Task goal: Give back an exact copy of the lines below, from the first through the line with "Open 'iphone 14 pro case' search term"; please stop there.

━━━ Dataset records ━━━

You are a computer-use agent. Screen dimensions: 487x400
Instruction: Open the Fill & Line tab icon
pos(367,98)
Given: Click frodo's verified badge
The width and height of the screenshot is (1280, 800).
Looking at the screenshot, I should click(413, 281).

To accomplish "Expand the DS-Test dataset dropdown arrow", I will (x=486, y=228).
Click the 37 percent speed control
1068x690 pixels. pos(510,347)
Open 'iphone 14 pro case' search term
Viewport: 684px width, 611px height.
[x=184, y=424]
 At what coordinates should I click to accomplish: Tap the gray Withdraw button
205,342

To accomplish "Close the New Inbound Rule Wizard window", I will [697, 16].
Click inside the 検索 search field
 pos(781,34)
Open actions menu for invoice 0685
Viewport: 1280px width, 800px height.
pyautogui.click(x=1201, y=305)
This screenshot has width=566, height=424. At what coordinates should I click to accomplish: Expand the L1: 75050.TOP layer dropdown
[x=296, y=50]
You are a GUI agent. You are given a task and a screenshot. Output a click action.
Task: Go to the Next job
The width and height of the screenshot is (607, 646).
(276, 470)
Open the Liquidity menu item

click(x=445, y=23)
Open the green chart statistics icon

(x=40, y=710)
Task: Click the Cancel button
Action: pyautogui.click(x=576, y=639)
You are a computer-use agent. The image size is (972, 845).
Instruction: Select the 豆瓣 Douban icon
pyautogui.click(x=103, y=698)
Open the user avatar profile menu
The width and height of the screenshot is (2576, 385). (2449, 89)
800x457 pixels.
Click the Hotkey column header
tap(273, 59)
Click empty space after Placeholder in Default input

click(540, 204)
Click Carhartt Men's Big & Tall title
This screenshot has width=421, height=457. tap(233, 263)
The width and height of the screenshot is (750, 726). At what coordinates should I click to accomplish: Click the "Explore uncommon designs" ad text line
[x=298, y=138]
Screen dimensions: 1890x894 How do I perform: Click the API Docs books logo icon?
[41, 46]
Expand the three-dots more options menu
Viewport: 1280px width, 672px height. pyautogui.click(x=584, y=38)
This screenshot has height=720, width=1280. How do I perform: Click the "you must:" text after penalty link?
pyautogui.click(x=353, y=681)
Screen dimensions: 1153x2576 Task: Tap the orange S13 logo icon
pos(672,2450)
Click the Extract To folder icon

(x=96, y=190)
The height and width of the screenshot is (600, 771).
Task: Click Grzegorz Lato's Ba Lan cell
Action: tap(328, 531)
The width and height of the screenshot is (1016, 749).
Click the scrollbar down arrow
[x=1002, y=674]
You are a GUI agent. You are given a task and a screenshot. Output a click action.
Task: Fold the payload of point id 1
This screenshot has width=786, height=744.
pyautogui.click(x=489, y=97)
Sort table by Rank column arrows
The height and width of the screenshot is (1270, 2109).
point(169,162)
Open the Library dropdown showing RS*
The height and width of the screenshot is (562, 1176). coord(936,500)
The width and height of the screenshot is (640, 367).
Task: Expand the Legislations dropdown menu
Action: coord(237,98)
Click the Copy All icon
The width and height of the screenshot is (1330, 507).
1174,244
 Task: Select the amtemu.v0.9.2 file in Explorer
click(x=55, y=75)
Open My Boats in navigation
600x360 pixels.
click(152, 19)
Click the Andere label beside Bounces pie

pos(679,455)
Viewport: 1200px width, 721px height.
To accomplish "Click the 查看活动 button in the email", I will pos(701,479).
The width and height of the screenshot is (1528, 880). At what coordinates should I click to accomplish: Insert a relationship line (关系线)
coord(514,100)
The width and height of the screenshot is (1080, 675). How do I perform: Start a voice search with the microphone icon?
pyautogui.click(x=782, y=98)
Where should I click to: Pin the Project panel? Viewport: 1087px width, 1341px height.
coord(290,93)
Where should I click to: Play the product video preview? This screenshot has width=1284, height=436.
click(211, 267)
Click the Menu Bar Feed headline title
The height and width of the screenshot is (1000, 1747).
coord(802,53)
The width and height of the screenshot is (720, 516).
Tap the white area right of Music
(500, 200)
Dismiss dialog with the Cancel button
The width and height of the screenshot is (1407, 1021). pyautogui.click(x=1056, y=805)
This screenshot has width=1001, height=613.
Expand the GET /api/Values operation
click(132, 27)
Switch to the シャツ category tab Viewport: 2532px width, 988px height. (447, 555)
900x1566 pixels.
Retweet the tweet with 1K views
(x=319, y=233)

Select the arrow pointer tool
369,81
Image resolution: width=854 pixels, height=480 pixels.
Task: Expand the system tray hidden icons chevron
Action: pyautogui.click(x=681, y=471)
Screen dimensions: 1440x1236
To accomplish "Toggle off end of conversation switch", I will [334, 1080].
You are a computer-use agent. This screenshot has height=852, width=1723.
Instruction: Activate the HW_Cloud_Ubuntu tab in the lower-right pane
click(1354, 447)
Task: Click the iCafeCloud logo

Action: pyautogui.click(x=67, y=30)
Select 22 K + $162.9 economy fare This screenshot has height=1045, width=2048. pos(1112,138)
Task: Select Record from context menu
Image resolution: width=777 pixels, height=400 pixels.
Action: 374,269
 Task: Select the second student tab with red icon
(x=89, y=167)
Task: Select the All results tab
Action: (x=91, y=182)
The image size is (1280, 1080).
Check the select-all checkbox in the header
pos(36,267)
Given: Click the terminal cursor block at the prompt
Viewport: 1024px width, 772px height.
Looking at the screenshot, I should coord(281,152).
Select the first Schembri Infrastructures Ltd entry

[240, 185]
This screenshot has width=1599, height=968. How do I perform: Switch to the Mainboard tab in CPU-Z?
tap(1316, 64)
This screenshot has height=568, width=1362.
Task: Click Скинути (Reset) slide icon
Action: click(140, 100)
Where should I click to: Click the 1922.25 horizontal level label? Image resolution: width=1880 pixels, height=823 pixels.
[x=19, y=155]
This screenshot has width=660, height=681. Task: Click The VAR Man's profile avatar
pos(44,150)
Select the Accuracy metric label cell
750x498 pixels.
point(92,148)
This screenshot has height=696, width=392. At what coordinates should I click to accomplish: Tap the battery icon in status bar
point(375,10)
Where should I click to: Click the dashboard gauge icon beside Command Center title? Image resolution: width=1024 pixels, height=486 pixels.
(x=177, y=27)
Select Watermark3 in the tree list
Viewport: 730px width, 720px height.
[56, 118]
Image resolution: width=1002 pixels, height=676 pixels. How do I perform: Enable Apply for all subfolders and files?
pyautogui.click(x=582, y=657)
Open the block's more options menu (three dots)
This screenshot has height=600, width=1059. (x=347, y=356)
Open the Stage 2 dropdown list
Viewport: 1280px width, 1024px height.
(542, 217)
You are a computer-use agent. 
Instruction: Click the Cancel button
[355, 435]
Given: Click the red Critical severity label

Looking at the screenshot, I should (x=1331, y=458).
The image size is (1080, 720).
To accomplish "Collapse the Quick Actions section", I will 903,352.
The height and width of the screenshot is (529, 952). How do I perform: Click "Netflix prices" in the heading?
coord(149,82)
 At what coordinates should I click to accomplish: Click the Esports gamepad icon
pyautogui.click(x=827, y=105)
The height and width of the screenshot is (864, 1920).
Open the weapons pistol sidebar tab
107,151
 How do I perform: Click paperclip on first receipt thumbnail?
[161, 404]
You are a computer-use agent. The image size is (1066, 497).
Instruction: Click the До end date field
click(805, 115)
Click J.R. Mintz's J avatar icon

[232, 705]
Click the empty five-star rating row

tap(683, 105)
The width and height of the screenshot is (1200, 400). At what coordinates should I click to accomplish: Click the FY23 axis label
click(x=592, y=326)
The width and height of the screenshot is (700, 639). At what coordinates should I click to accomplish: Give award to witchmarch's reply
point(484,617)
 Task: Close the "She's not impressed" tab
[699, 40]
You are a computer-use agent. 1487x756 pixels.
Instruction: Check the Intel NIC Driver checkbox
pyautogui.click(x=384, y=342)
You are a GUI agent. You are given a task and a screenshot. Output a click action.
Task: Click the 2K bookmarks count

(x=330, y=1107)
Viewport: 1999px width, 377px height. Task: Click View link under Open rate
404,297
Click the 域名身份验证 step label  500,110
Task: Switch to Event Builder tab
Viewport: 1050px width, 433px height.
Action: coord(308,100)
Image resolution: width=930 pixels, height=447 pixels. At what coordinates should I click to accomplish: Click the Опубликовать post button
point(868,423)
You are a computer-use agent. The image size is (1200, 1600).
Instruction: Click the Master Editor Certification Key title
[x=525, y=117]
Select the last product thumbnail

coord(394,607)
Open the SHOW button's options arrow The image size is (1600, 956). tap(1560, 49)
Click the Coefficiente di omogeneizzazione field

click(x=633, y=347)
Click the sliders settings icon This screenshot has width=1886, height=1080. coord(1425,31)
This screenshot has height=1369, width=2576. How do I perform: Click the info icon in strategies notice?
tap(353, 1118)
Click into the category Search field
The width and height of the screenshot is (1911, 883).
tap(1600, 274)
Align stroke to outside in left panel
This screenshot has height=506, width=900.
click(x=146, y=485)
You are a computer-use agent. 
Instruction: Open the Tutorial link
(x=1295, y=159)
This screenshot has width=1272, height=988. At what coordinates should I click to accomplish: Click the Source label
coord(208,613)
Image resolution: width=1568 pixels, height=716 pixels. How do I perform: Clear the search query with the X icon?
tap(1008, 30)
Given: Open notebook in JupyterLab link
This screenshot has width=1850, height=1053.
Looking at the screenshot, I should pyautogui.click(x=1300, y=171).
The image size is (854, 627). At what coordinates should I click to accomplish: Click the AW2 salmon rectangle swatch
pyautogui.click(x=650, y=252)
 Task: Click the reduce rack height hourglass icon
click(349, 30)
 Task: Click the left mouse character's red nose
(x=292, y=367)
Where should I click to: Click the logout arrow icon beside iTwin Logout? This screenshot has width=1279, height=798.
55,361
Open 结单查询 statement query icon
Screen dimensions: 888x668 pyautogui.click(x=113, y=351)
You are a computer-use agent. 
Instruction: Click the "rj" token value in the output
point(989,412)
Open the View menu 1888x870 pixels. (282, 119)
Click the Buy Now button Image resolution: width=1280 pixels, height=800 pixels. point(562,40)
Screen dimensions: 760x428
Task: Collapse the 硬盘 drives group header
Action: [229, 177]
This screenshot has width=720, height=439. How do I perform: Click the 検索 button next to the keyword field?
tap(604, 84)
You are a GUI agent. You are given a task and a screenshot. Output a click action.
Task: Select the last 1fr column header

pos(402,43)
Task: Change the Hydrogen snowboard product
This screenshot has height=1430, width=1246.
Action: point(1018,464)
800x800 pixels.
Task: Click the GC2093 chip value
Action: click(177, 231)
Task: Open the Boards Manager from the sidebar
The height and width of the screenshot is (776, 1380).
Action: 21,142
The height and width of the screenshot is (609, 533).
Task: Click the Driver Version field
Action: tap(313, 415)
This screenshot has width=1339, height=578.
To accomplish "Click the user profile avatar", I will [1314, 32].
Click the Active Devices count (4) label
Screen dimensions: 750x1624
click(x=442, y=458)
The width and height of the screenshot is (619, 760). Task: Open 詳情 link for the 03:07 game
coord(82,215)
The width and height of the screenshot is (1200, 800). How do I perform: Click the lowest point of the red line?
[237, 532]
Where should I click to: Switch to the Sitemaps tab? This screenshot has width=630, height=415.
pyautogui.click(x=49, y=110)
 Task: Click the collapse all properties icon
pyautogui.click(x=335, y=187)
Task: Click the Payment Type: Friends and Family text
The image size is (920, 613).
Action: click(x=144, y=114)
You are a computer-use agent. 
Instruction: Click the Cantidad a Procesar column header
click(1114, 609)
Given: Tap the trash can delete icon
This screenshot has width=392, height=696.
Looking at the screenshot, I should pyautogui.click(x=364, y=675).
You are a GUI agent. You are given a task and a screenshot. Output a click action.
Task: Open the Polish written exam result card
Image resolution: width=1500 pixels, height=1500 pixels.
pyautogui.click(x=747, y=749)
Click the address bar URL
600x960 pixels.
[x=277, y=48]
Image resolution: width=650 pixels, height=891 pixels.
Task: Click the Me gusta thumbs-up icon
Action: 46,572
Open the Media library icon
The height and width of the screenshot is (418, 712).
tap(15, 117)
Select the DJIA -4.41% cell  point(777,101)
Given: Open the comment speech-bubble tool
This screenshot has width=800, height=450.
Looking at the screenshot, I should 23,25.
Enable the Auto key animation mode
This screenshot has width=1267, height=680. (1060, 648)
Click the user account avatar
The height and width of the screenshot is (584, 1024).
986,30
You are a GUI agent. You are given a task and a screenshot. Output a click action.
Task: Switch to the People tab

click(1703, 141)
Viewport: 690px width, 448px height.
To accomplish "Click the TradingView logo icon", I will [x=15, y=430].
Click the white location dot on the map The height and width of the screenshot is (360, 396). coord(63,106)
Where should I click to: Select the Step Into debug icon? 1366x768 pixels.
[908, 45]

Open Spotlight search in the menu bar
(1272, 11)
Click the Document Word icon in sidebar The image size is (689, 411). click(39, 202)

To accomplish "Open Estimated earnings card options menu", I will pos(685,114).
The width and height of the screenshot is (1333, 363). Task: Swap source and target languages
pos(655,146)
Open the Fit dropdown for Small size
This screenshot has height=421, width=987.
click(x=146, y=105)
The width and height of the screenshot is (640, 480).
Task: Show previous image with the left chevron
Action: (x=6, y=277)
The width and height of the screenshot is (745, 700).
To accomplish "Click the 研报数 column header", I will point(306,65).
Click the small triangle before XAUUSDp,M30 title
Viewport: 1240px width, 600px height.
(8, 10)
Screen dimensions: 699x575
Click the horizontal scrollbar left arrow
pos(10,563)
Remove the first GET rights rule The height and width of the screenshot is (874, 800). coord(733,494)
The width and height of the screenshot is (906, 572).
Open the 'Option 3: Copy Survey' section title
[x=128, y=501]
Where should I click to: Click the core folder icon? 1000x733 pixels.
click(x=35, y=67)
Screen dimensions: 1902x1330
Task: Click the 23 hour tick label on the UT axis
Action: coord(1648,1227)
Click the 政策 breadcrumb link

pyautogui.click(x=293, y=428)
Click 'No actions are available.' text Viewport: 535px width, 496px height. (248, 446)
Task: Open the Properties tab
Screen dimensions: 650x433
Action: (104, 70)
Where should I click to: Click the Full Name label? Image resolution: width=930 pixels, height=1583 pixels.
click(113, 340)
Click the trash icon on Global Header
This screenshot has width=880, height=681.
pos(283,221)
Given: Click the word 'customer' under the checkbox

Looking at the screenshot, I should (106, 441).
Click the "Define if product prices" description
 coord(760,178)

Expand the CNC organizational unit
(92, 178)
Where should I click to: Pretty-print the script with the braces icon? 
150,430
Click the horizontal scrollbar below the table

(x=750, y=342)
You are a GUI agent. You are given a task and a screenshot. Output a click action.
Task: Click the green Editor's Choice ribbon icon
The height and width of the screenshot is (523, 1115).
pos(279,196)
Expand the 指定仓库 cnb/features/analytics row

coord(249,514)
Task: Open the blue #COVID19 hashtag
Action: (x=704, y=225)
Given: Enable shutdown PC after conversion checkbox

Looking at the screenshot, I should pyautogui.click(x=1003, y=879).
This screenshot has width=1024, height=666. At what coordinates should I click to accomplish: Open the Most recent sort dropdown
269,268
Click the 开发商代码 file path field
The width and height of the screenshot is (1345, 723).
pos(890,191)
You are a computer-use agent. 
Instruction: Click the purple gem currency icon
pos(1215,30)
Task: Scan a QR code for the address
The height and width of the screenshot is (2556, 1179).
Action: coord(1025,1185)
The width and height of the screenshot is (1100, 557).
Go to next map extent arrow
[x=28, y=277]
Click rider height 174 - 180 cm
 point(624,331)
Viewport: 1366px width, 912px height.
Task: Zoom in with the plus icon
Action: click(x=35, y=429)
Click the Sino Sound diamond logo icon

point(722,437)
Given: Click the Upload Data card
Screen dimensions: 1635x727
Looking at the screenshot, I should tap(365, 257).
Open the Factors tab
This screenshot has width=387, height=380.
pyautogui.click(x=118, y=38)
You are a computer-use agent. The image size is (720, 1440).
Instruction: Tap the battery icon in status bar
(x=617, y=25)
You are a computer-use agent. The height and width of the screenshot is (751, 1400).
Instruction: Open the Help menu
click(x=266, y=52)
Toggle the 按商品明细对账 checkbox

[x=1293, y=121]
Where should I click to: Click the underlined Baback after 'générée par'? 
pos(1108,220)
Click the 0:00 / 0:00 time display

━━━

Result for this exercise:
You are a computer-use agent. Screen dimensions: 487x400
Instruction: Open the Fill & Line tab icon
pos(367,98)
Given: Click frodo's verified badge
The width and height of the screenshot is (1280, 800).
Looking at the screenshot, I should click(413, 281).

To accomplish "Expand the DS-Test dataset dropdown arrow", I will (x=486, y=228).
Click the 37 percent speed control
1068x690 pixels. pos(510,347)
Open 'iphone 14 pro case' search term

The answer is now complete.